Feasible heat recovery of interplant heat integration between two plants via an intermediate medium analyzed by Interplant Shifted Composite Curves

•A new strategy to select streams for interplant heat integration is proposed.•Maximum feasible heat recovery can be obtained.•The existing heat exchanger networks remain unchanged within integration.•Energy targets and the minimum heat capacity flowrate of a single-circuit intermediate medium are determined.

Interplant heat integration brings more opportunity to utilize the surplus/waste heat in individual plants.

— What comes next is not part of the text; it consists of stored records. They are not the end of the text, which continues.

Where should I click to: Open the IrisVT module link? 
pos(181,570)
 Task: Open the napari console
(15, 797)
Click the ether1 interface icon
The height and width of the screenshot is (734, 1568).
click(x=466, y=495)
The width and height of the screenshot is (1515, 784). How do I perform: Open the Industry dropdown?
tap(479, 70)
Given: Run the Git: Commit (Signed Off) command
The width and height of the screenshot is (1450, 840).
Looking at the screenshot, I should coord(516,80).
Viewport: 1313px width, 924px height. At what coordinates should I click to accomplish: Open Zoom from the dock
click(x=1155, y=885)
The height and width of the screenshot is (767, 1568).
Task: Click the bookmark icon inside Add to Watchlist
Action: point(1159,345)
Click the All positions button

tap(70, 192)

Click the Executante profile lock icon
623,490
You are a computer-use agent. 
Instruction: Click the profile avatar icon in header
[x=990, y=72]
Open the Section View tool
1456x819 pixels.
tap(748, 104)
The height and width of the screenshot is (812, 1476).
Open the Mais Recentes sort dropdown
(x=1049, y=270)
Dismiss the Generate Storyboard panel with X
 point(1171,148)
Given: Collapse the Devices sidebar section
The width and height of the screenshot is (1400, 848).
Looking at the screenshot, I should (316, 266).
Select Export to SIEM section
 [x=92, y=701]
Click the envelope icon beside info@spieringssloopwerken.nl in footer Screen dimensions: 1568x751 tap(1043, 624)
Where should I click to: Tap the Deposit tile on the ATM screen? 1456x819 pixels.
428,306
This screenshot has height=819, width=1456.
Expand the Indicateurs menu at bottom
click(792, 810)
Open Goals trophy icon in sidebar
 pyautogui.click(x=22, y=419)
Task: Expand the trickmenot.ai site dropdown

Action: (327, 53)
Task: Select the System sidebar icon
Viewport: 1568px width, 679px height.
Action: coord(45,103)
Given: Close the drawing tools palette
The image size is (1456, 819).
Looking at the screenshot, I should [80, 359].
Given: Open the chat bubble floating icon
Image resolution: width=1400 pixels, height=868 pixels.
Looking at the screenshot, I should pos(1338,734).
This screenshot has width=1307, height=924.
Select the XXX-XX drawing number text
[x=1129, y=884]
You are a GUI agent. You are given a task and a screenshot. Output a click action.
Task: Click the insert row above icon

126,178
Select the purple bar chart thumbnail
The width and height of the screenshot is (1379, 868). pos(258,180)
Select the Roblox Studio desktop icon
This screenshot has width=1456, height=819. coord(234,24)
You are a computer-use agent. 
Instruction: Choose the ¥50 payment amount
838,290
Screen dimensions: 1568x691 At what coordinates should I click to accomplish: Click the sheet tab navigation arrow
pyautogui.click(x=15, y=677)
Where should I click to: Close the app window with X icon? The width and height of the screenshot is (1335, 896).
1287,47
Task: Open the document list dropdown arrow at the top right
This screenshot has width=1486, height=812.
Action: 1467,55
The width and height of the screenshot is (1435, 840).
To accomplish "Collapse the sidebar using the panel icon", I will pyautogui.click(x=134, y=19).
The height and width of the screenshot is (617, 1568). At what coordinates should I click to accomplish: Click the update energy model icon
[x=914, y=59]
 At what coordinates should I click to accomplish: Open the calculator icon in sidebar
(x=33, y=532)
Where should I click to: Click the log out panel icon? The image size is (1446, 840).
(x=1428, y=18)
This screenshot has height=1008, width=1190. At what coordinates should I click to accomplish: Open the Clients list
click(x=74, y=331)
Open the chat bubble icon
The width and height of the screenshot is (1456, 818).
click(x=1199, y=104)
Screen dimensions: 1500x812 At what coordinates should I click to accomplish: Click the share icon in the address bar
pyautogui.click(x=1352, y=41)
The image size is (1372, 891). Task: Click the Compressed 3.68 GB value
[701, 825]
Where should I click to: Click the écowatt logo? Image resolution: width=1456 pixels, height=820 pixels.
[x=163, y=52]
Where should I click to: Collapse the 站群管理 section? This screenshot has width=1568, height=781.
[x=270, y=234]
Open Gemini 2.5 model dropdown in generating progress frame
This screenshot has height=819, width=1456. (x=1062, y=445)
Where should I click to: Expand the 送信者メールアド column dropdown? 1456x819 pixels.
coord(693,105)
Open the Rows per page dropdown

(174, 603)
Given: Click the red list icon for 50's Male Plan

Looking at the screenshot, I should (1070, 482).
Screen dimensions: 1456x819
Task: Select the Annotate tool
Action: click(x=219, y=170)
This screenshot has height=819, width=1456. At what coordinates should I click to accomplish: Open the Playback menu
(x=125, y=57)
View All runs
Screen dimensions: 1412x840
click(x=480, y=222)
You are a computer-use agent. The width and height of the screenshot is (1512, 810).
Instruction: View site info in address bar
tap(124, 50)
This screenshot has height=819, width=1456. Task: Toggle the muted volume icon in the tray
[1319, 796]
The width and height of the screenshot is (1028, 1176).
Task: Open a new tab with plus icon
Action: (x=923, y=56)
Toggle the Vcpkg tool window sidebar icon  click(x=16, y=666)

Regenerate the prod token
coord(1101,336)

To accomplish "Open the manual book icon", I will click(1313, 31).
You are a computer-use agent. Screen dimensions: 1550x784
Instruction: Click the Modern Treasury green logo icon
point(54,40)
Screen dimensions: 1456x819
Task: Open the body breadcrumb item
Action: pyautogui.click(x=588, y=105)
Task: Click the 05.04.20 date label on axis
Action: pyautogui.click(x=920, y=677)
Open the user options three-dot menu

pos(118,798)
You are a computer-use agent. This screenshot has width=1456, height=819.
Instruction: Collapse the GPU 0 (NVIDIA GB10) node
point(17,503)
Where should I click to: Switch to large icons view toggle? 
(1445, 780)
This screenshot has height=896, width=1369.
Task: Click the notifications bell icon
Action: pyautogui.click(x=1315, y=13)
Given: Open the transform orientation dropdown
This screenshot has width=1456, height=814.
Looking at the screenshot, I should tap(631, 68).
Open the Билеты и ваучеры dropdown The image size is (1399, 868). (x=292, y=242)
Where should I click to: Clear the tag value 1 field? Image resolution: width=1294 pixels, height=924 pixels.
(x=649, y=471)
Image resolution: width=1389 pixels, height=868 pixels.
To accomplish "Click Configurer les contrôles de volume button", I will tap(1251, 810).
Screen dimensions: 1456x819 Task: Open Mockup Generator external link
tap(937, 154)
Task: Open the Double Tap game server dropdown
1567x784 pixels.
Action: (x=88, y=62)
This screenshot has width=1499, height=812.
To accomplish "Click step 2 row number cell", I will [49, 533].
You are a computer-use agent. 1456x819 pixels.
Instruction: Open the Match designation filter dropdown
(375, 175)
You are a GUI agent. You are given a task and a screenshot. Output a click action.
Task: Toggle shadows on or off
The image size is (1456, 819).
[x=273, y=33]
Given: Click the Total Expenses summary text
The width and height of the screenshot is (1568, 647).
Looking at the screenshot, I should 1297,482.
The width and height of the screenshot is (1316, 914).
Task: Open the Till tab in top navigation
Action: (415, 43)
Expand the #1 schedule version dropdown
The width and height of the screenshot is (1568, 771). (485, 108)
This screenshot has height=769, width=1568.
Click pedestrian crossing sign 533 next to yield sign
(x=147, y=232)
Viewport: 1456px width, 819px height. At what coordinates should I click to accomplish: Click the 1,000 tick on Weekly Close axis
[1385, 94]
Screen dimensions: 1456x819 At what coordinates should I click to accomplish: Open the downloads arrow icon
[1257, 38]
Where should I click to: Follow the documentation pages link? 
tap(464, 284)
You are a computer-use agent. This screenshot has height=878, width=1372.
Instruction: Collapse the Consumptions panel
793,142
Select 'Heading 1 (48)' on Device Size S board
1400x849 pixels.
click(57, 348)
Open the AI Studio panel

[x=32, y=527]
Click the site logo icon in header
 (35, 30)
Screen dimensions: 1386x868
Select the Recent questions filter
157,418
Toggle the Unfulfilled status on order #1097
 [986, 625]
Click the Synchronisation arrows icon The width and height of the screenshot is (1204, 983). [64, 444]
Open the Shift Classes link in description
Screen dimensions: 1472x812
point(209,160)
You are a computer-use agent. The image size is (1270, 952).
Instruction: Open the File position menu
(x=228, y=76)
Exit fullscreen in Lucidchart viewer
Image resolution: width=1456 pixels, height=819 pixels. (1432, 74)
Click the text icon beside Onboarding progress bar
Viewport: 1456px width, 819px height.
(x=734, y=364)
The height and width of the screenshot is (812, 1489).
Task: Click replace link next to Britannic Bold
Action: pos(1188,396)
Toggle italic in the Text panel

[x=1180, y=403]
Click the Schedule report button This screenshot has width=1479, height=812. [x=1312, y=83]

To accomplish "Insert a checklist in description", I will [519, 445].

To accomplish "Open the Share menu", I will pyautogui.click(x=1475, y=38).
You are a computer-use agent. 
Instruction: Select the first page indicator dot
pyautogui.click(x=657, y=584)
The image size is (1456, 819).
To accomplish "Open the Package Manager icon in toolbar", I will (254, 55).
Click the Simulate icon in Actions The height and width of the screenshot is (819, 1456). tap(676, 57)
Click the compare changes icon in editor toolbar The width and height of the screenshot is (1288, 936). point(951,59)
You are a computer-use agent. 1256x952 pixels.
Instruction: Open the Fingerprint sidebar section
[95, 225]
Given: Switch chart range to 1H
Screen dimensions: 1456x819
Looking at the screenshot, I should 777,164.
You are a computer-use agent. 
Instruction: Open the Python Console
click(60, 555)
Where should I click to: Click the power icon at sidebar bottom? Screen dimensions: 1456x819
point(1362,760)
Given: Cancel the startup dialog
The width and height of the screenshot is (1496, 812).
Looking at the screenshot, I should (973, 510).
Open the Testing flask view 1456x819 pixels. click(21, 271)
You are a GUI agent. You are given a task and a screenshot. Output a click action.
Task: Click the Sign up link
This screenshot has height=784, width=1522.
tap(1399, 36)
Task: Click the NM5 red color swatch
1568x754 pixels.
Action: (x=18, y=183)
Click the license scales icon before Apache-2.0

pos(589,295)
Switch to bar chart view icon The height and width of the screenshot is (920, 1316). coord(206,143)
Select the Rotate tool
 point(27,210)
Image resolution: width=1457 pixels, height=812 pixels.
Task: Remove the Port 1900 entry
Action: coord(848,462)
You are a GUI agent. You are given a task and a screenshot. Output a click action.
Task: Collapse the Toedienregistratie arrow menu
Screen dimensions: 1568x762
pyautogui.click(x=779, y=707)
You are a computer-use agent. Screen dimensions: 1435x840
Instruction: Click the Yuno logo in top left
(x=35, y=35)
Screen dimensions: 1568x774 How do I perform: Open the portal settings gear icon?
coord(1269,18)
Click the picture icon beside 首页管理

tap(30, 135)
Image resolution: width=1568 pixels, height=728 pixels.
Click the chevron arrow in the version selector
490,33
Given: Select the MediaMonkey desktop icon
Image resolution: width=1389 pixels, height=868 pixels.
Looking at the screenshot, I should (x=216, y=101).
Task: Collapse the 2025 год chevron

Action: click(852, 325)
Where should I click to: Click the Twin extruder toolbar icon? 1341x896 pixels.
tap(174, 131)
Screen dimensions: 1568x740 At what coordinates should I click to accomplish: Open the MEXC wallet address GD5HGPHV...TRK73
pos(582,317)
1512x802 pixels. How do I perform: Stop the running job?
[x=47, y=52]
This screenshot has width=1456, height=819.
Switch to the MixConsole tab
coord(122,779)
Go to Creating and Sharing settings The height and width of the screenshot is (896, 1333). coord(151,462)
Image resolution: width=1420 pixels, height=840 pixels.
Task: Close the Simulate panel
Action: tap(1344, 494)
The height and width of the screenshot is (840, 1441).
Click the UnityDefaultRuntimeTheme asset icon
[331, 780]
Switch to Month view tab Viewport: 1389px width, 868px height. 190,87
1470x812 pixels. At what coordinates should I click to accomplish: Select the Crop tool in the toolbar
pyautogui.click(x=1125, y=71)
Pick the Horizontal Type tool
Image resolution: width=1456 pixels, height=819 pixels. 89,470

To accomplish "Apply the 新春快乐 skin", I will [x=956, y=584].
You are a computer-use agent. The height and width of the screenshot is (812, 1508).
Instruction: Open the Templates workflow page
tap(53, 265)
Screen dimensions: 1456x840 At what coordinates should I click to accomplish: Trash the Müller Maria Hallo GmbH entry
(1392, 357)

In most previous studies on interplant heat integration, either Grand Composite Curves (GCCs) or waste heat source/sink in the existing heat exchanger networks (HENs) were used for analysis. However, for these two methods, the former may generate intricate HENs, while the latter may miss some possible heat recovery potential. This paper investigates a way to achieve almost maximum possible heat recovery for indirect heat integration between two plants without basically changing the existing HENs. The selection of appropriate hot/cold streams participated in integration is investigated. A novel concept named Interplant Shifted Composite Curve (ISCC) is proposed to determine the maximum feasible heat recovery potential via indirect interplant heat integration and the minimum flowrate of a single-circuit intermediate medium used. Compared to the waste heat source/sink in the existing HENs being used directly for integration, a case study shows 43.1% of energy saving with minimum flowrate of a single-circuit intermediate medium, which can be easily obtained in the ISCC. Meanwhile, compared to the GCCs being used for integration, a scheme relatively easy and practical to implement can be achieved with the proposed method.